Start of Data for this exercise

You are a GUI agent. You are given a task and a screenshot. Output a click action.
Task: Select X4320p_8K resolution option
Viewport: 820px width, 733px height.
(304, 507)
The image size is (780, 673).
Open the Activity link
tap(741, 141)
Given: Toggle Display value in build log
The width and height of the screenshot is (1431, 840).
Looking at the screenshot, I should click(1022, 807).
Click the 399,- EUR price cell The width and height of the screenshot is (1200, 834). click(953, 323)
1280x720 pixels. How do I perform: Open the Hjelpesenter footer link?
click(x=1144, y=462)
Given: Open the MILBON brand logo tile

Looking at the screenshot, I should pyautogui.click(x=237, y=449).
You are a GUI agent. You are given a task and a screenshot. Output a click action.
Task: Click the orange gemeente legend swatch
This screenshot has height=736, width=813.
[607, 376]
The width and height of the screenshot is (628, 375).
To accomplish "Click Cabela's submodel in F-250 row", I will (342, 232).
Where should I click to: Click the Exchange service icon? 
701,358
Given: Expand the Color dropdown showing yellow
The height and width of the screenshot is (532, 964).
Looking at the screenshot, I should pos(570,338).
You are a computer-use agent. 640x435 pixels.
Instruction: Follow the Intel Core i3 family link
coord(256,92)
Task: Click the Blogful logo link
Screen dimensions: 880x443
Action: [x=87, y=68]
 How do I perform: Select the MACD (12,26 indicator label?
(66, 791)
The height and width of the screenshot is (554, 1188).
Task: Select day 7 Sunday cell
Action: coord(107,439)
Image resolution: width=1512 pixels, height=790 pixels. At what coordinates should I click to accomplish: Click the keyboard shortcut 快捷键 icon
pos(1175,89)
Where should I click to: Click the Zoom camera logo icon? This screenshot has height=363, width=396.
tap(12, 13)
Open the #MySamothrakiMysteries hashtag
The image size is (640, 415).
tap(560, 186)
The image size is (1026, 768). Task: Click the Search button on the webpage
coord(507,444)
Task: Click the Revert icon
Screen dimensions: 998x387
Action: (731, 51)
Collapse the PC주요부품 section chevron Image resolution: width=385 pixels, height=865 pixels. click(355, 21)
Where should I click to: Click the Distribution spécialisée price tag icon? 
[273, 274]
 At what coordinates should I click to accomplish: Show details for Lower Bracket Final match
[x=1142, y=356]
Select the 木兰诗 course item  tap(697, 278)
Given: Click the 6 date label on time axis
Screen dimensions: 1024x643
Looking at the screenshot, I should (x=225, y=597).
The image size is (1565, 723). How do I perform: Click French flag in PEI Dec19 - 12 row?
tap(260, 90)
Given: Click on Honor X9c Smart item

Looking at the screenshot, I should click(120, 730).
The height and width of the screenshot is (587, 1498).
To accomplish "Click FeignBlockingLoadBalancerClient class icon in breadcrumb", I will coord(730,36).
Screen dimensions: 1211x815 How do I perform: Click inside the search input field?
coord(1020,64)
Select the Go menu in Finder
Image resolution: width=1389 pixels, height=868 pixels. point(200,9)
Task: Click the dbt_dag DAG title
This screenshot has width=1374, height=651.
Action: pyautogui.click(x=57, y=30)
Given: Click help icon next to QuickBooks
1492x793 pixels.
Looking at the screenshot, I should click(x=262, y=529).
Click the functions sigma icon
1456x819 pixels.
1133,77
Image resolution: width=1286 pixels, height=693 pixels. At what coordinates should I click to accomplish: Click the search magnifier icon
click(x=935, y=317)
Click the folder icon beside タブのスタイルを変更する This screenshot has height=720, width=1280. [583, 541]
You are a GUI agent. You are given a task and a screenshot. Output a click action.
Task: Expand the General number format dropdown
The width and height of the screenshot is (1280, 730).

End of Data for this exercise

• _What is required_
Restate the entries above word for word, beginning with their first line and ending with the line holding "Given: Expand the"; omit everything else.

• _Written answer_
You are a GUI agent. You are given a task and a screenshot. Output a click action.
Task: Select X4320p_8K resolution option
Viewport: 820px width, 733px height.
(304, 507)
The image size is (780, 673).
Open the Activity link
tap(741, 141)
Given: Toggle Display value in build log
The width and height of the screenshot is (1431, 840).
Looking at the screenshot, I should click(1022, 807).
Click the 399,- EUR price cell The width and height of the screenshot is (1200, 834). click(953, 323)
1280x720 pixels. How do I perform: Open the Hjelpesenter footer link?
click(x=1144, y=462)
Given: Open the MILBON brand logo tile

Looking at the screenshot, I should pyautogui.click(x=237, y=449).
You are a GUI agent. You are given a task and a screenshot. Output a click action.
Task: Click the orange gemeente legend swatch
This screenshot has height=736, width=813.
[607, 376]
The width and height of the screenshot is (628, 375).
To accomplish "Click Cabela's submodel in F-250 row", I will (342, 232).
Where should I click to: Click the Exchange service icon? 
701,358
Given: Expand the Color dropdown showing yellow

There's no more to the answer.